* **Problem description**: Read through the listing below and return only the lines containing "handle".

* **Given data**:
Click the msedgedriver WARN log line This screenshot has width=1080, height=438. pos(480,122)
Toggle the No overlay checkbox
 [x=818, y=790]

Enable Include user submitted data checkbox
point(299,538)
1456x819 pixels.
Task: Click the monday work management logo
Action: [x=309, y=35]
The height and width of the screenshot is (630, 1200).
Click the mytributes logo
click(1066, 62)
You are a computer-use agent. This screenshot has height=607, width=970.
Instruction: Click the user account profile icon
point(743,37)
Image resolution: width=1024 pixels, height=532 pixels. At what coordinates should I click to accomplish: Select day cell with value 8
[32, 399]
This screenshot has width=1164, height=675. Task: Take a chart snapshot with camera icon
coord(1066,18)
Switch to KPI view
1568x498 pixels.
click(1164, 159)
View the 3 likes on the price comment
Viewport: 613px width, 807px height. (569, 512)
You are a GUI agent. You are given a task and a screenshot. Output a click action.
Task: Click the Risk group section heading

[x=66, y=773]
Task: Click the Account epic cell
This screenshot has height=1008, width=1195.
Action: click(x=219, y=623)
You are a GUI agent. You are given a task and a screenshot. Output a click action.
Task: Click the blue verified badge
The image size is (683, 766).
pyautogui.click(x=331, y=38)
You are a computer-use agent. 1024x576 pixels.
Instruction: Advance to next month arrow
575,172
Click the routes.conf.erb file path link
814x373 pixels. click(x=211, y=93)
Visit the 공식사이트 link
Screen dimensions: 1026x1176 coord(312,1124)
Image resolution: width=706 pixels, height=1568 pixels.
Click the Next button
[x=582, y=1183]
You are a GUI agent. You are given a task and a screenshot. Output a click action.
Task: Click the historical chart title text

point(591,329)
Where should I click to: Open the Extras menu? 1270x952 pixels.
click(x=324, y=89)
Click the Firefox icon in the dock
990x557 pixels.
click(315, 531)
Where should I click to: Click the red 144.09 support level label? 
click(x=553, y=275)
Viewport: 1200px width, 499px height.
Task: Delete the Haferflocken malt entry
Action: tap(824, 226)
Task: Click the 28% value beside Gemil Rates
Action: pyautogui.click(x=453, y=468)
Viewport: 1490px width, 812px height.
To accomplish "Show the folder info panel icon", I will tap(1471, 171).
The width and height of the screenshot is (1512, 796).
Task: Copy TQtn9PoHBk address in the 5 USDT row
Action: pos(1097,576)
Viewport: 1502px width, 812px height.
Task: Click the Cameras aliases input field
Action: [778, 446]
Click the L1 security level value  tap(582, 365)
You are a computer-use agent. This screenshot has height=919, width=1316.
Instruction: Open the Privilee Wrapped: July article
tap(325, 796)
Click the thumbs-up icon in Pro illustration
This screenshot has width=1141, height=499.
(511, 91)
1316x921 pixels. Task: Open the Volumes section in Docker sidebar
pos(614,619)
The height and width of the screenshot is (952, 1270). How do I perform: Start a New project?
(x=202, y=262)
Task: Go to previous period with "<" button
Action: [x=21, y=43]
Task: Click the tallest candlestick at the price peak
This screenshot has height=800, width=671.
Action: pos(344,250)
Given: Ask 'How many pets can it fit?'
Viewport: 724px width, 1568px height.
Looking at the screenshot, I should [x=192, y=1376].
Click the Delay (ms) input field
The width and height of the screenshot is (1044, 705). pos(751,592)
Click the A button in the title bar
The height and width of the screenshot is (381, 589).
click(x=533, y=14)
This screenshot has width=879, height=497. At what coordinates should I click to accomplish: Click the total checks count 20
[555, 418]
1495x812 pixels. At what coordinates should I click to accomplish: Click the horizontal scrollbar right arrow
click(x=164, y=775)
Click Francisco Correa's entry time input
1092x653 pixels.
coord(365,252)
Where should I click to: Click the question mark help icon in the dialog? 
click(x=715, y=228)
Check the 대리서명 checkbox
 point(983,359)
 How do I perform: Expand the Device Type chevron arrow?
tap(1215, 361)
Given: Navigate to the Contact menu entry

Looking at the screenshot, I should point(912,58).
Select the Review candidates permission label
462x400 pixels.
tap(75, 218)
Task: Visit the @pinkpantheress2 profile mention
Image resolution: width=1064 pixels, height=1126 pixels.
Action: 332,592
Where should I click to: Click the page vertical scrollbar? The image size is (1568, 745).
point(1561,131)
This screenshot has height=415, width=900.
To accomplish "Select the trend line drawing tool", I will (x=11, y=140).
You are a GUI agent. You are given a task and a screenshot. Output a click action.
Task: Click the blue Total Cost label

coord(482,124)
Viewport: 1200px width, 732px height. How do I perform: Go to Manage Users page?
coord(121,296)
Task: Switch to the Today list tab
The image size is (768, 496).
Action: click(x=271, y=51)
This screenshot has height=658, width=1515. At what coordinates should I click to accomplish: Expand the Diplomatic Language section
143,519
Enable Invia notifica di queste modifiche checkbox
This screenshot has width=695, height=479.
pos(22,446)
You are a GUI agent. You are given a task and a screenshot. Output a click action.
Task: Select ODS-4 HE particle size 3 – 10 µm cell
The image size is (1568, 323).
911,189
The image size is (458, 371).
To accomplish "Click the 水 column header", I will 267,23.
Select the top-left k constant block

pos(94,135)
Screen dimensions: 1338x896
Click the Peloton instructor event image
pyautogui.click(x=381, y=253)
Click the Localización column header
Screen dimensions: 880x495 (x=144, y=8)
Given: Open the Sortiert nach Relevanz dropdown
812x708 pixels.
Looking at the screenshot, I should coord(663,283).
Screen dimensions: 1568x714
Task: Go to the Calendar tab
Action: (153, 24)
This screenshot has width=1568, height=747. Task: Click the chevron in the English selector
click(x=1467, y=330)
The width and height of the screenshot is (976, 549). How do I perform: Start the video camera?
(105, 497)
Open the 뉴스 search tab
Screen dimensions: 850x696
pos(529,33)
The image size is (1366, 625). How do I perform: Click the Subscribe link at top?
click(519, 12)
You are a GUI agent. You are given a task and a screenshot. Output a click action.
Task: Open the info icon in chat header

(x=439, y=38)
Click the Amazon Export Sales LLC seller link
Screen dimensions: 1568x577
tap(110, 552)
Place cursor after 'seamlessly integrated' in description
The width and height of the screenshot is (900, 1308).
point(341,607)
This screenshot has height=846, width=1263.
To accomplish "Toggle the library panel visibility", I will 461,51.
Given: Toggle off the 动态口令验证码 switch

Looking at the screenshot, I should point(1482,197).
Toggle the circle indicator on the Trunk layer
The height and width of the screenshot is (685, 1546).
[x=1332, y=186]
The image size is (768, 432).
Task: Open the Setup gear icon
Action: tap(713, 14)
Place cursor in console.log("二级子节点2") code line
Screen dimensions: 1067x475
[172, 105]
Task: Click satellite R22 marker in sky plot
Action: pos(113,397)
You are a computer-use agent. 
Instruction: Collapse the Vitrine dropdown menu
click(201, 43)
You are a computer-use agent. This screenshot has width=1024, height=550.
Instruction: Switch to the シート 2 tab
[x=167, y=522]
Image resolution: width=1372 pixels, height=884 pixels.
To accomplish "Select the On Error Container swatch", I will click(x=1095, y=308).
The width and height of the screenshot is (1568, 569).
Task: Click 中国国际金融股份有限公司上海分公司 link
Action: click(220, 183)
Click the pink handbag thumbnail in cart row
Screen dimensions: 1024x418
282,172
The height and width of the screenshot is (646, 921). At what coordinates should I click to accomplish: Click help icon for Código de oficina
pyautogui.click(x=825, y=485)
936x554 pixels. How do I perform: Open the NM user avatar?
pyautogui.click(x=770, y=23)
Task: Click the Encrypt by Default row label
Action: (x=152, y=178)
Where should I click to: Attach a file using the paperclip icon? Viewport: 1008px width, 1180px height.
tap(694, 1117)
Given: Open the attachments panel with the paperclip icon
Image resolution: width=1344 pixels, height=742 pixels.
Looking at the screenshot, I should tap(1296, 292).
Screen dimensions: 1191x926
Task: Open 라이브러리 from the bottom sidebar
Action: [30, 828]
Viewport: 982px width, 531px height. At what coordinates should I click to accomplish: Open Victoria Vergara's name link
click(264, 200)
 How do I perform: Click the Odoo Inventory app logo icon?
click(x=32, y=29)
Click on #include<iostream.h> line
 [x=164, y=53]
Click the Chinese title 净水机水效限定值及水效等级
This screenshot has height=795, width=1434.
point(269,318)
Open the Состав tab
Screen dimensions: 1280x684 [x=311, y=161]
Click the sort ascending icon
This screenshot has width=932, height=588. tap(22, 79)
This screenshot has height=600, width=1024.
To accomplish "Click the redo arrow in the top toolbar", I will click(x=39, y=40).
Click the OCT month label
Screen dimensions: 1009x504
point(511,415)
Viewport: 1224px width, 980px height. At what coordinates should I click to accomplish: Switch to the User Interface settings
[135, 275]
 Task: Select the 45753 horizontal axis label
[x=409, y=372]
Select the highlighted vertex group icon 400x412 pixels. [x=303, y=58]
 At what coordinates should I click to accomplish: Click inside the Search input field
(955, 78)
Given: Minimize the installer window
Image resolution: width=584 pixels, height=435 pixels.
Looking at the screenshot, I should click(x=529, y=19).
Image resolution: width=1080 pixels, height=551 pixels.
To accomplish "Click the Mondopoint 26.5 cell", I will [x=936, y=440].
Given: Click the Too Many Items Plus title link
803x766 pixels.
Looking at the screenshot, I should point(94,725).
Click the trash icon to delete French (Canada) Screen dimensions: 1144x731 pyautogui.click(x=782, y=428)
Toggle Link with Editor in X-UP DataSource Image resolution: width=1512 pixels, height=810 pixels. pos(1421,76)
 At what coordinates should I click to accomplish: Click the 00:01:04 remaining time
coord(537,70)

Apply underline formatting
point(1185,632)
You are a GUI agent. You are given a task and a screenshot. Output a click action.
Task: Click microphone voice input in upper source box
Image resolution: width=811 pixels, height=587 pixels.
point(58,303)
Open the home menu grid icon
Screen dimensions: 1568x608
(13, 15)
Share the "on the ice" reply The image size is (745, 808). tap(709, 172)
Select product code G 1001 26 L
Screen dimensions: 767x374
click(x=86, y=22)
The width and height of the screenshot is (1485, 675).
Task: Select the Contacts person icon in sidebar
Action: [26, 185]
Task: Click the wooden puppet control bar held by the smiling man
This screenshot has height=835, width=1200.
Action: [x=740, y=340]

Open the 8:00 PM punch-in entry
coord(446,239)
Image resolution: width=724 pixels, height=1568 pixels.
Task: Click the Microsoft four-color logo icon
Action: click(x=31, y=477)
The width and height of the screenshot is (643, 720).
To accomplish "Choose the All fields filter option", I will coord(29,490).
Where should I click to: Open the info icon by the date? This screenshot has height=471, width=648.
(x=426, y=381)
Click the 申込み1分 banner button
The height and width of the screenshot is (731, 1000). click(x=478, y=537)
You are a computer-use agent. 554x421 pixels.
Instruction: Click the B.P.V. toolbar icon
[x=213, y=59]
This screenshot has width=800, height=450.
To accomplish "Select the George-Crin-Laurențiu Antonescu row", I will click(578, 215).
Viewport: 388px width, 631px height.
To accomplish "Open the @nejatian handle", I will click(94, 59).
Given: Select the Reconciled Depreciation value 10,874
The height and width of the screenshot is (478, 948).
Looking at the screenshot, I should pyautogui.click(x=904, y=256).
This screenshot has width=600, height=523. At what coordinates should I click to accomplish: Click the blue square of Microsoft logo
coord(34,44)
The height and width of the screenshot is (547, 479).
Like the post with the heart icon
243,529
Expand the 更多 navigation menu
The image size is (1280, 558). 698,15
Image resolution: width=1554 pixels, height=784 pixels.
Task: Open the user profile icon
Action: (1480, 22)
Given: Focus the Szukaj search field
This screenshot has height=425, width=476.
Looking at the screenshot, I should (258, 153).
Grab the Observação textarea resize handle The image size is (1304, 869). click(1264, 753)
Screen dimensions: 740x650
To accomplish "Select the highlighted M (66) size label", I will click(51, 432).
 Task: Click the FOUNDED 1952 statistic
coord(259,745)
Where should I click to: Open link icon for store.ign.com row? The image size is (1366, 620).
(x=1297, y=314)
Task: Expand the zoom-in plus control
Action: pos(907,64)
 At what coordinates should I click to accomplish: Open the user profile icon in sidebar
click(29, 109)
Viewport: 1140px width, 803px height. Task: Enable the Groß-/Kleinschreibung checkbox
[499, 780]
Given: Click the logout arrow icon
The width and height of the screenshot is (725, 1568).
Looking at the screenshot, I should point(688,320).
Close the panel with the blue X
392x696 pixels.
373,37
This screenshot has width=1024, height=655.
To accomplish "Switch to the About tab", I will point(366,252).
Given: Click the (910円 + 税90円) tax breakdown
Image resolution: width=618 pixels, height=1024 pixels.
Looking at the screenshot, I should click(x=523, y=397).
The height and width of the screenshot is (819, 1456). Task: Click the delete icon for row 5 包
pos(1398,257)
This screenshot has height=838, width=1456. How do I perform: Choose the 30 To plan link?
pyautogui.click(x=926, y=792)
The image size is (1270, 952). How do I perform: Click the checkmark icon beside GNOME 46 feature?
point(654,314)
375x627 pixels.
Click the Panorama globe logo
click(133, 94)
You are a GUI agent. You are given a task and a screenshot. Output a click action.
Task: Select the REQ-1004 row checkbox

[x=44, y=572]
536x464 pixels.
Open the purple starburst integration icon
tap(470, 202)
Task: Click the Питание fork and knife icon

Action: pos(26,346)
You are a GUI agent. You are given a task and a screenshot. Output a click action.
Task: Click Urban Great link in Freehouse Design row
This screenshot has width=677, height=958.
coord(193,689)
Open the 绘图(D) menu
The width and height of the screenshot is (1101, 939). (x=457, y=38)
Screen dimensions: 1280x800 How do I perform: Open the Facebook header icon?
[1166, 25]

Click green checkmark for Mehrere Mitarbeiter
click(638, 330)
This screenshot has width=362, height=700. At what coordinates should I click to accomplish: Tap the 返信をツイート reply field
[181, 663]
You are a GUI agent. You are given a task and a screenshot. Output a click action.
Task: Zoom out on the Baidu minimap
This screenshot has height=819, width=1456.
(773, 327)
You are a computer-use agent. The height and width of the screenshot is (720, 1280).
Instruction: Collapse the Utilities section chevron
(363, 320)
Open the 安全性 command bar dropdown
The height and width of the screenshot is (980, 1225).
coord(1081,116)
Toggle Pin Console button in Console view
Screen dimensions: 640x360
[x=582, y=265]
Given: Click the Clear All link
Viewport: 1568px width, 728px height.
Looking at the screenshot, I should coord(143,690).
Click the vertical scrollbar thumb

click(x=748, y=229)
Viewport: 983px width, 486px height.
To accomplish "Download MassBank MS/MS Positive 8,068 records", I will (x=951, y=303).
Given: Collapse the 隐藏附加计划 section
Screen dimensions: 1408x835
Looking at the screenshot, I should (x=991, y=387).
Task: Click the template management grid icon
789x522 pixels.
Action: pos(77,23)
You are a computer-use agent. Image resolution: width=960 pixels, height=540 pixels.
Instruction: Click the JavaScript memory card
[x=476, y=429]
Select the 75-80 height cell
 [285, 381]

* **Answer box**:
To accomplish "Open the @nejatian handle", I will click(94, 59).
Grab the Observação textarea resize handle The image size is (1304, 869). click(1264, 753)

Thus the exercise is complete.